Interoperability is actually a comparative so-called "connected individual". In the big vernacular, it is like a story, a dialogue between families. If they speak different languages ​​to each other, this story will never realize its potential. This story can only be spread when everyone speaks a similar language.

I like philosophy very much, and I often wonder about some philosophical problems. When you look at the way philosophers communicate, philosophers actually have a set of philosophical dialects. They will argue with each other, but they don't need to agree on their views. What really matters is that they must understand what other philosophers are saying and move the debate forward.

If I have to answer a question, then I must first understand some parts of the question. You may have different opinions about the right things, but first you need to understand what the correct things people think are, so that the discussion can continue. The ultimate goal of communication is to help yourself and help others reach consensus.

The role of interoperability is similar. It can promote the development of network effects and allow economic growth to achieve exponential growth. Polkadot is not yet a universal interoperability solution, but it is preparing for this exponential growth. Blockchain is the first step to achieving this goal. With the blockchain, everyone can connect and interact on the blockchain, but we can't interact with people under the chain.

Ethereum says what we have to do is divide the blockchain into different pieces, which are called smart contracts. As long as there are users on the smart contract, they can interact. But smart contracts don't create any network effects, it just creates a more interesting way to organize users.

Each chain in the Polkadot system is closely connected to each other. It is more powerful than a stand-alone network, and you can try more things. Ethereum 2.0 hopes to do this through capacity expansion. So fundamentally, Ethereum and Boca have taken different paths to achieve their goals.

For polkadot, there are many Ethereums on our network. What I really want to build is a "non-localised" network.

Look at the logo pattern of Boca, the sign of Bitcoin is a B, and Ethereum is an arrow. From the symbolic symbol, they are all limited. I hope that the network created has no boundaries, so the logo of Boca will not point to a single centralized thing.

The significance of Polkadot is that there is no starting and ending point. The logo of Boca represents two meanings. One is continuity, just like the sea, and there is no endlessness. The second is diversity. You can see that there are not only one wave point in the network in the icon, but many different ones. The wave points are composed.

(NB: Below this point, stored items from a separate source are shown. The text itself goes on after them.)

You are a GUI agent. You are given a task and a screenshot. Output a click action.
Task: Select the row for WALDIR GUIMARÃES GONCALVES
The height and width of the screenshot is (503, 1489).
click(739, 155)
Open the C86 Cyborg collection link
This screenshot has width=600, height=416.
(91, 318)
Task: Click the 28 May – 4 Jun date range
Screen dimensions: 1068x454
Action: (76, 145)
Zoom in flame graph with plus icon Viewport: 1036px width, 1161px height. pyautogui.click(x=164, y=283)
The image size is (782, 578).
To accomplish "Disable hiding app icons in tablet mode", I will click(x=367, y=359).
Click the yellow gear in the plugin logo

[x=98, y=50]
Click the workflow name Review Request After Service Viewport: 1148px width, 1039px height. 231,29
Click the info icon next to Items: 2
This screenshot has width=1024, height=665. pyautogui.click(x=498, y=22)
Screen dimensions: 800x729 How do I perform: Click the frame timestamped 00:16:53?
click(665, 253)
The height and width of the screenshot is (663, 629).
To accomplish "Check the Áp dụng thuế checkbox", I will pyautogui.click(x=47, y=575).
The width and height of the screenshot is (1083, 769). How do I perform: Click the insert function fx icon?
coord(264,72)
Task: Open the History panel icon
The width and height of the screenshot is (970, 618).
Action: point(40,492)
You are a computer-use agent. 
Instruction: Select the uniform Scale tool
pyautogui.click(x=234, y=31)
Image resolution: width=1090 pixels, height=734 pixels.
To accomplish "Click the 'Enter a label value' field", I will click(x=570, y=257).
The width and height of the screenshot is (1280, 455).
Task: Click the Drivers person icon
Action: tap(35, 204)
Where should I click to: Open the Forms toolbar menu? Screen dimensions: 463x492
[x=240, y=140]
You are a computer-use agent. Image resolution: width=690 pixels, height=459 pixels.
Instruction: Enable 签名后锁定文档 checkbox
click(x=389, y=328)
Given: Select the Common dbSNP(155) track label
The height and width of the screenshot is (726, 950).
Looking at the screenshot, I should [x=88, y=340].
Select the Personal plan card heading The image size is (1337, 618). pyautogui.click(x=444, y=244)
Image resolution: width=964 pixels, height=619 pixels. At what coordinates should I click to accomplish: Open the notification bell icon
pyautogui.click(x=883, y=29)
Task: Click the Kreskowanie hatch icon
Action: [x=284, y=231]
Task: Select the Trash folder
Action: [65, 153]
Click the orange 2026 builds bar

In the article "Why do we need Web3," I wrote the following sentence: The Internet is like a giant baby, it is aging, but it has never grown up. What I really want to say is that the Internet already has a large number of users around the world today, but because of architectural flaws, the Internet has never really taken responsibility for what it should.

Technology often reflects its past. People copied the previous social structure on the Internet, and the network also magnified the defects of society. In the final analysis, the problem arises in the original design of the Internet, which lacks the power to resist changes in society. The goal of Web3 is to fill this power. Polkadot wants to provide a truly open and free platform for social innovation.

This is the ideal of Web3, the ideal of Polkadot, and my ideal.